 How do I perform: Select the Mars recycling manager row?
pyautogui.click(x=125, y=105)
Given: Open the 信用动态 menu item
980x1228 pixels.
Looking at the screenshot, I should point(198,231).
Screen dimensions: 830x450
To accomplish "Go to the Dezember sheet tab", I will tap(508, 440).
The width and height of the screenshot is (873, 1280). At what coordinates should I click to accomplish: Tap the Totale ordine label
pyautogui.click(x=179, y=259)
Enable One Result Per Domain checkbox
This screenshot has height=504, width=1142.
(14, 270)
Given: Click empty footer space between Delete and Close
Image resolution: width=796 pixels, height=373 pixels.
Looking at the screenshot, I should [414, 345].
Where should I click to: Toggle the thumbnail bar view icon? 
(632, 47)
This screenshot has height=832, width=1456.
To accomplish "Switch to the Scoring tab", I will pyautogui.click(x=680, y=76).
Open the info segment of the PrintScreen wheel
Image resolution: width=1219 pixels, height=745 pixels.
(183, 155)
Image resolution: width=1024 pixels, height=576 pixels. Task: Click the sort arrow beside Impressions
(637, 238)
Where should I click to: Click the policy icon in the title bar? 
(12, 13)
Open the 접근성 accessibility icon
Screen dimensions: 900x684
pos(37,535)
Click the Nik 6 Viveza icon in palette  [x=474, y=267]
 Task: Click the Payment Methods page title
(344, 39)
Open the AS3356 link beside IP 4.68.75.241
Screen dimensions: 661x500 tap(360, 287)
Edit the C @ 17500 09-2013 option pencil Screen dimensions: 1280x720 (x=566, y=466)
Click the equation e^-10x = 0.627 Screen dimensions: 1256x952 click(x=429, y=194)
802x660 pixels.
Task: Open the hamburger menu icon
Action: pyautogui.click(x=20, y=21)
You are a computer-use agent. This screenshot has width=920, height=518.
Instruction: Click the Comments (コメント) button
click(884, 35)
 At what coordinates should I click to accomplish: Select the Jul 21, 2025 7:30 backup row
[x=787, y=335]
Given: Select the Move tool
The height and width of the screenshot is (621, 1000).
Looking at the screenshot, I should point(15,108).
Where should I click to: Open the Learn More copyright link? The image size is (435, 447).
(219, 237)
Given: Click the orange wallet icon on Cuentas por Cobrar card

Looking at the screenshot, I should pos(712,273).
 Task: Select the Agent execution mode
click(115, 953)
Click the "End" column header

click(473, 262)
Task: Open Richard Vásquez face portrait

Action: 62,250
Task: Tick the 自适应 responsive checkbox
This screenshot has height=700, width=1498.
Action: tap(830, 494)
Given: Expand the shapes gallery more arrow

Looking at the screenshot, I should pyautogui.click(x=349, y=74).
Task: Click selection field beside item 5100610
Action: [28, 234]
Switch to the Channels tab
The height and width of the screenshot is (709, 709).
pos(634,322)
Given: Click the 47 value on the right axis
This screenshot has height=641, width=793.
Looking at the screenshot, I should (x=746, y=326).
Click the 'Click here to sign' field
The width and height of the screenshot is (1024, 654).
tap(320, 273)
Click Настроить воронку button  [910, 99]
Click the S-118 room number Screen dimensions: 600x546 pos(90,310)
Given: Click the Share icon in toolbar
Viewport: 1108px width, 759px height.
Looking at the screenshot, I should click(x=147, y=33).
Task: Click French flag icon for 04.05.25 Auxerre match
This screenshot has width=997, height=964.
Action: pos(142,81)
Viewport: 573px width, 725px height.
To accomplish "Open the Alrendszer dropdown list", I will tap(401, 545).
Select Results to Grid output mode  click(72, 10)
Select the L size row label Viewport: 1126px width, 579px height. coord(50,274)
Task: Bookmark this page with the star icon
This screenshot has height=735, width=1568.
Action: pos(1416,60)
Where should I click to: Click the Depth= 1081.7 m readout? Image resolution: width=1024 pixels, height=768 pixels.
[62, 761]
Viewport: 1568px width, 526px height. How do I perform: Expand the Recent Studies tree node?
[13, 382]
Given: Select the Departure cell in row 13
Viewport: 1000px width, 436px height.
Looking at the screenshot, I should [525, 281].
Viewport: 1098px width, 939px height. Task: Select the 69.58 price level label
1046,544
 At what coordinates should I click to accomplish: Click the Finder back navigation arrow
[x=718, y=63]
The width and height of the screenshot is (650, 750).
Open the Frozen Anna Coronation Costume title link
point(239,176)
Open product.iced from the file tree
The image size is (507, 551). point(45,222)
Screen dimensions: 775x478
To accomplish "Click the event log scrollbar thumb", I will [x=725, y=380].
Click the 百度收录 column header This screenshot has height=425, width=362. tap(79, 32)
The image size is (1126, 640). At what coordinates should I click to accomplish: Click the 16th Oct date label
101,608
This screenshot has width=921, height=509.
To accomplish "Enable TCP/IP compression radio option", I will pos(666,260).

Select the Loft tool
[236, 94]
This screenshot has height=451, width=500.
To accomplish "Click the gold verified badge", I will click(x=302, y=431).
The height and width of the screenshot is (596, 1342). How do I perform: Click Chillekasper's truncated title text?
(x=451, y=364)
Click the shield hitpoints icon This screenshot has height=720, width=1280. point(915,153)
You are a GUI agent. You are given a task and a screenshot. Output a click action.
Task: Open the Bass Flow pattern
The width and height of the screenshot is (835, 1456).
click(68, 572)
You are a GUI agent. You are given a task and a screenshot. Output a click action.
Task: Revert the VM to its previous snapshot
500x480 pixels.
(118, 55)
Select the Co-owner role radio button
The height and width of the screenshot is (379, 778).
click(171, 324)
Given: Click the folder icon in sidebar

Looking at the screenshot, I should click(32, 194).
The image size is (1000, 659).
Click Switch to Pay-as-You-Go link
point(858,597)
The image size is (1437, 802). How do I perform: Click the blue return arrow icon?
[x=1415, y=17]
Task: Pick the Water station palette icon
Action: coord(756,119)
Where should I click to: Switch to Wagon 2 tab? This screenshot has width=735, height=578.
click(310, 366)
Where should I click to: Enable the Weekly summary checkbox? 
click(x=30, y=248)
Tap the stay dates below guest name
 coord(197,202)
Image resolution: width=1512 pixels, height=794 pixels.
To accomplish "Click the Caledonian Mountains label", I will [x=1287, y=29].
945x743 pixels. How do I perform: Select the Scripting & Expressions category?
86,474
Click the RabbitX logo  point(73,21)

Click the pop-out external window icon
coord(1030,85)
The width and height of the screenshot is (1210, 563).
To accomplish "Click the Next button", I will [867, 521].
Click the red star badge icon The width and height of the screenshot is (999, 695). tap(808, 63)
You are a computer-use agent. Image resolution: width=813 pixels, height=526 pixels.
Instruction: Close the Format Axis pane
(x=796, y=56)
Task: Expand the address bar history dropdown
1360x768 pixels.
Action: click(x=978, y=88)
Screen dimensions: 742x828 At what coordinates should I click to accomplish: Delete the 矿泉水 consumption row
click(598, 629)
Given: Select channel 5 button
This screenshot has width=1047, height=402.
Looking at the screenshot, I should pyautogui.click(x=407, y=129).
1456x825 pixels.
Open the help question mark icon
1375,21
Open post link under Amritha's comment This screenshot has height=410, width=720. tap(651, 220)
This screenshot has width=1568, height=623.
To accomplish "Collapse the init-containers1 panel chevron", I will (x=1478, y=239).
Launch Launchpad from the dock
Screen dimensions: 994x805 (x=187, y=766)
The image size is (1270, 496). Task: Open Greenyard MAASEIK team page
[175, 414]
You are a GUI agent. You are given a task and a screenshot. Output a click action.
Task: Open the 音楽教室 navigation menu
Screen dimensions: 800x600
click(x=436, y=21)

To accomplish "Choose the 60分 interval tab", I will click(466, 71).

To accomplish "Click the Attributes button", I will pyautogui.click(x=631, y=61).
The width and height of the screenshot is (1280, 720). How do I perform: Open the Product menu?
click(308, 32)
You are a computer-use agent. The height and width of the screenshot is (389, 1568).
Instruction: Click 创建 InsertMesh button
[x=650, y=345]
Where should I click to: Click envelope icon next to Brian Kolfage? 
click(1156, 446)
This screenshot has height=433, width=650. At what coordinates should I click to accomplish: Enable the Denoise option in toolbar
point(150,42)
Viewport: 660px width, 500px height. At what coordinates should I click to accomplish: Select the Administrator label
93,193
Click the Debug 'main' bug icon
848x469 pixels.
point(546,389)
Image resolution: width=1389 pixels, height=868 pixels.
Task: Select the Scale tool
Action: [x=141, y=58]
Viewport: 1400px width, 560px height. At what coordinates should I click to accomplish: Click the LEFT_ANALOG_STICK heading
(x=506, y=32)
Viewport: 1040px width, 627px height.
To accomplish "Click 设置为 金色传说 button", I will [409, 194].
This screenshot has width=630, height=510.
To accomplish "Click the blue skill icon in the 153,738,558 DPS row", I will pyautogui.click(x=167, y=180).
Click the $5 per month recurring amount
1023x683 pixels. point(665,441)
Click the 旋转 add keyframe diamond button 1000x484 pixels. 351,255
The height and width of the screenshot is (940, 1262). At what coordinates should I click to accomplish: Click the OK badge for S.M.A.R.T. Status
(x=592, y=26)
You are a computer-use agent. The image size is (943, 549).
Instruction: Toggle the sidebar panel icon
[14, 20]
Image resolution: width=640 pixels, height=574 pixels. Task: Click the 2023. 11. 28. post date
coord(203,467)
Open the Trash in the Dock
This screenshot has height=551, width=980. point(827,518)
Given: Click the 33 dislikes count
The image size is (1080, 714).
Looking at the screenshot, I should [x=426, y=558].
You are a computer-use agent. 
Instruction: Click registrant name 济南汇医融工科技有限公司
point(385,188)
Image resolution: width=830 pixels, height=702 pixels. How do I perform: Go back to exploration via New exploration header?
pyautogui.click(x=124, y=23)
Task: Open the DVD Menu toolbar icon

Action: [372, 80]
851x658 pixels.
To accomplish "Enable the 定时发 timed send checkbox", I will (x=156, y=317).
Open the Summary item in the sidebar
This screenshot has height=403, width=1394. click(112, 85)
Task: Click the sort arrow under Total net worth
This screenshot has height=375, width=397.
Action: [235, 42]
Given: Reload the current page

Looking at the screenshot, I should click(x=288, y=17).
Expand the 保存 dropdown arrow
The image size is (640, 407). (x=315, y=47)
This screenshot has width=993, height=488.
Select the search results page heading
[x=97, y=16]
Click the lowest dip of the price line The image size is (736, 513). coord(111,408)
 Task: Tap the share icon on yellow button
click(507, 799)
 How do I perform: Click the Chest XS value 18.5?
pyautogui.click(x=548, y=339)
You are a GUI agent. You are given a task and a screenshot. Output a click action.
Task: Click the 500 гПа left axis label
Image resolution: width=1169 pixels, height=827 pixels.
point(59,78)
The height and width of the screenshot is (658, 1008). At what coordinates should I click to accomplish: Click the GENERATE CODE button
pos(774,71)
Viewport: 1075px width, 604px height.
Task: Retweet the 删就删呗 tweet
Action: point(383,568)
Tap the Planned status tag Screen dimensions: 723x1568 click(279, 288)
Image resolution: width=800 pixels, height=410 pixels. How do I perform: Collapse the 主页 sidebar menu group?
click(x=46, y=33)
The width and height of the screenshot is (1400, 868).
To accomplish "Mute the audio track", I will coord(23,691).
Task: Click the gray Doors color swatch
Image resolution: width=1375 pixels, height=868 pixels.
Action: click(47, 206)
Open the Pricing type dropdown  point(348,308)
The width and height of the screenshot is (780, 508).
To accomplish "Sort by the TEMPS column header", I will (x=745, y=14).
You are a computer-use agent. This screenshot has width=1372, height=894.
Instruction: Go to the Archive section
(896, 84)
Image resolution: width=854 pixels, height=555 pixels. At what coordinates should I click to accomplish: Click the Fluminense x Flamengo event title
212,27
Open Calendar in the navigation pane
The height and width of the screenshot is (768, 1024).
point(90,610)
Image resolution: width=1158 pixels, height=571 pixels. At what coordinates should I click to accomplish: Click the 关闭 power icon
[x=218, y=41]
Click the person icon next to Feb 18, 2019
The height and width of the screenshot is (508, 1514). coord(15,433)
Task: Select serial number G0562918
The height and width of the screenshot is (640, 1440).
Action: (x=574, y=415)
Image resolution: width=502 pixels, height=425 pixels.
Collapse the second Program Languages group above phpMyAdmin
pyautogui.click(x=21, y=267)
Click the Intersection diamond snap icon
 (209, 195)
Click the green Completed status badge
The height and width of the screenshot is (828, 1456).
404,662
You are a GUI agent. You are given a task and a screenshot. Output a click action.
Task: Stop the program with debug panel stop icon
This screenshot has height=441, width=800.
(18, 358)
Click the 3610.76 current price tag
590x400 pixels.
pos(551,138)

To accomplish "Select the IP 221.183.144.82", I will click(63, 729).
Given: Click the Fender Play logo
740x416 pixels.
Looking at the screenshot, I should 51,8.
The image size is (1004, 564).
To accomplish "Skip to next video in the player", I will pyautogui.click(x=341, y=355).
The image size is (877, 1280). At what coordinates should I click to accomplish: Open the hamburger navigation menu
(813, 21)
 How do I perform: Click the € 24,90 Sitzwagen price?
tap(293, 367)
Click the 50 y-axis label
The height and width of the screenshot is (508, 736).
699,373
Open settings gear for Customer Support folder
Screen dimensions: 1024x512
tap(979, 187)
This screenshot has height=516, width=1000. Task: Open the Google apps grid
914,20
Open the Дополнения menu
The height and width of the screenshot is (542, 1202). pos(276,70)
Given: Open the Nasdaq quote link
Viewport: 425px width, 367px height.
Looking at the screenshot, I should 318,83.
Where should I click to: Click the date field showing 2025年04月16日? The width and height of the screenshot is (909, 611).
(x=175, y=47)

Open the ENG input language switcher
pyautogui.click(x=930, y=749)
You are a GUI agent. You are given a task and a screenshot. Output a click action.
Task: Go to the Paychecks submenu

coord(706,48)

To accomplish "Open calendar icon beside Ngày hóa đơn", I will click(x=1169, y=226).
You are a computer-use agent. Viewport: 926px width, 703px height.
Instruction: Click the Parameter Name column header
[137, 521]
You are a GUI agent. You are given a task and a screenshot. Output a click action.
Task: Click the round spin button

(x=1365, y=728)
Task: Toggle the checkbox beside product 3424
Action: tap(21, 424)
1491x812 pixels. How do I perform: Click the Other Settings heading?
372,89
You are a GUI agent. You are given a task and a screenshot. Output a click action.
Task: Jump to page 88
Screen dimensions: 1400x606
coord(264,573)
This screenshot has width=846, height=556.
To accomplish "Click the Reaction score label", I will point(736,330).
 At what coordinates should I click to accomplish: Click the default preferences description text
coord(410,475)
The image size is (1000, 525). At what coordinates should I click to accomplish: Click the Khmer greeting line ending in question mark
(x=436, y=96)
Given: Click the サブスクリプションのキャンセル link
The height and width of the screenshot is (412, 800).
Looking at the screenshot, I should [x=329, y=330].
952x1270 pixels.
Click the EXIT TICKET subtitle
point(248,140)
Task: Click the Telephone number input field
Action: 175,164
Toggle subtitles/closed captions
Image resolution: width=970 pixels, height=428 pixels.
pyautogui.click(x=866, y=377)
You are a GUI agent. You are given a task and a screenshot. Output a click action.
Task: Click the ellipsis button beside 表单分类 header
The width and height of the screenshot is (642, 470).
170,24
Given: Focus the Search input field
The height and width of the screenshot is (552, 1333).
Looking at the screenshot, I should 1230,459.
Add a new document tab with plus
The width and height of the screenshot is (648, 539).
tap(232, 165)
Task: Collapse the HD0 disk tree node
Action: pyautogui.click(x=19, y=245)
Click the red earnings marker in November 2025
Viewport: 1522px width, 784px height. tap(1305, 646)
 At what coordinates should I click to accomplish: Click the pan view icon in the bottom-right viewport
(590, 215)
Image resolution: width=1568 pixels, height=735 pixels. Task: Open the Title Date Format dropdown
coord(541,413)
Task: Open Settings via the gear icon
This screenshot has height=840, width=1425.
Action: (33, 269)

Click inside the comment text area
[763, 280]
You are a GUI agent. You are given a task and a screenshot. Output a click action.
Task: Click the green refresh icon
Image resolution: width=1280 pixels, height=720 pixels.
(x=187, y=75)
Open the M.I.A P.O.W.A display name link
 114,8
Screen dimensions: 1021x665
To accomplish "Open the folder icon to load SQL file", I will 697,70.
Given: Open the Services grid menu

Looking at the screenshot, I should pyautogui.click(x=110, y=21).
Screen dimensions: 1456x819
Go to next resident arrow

##############################

Return the count of lines in the entries above that include the word "logo", without any added text.

2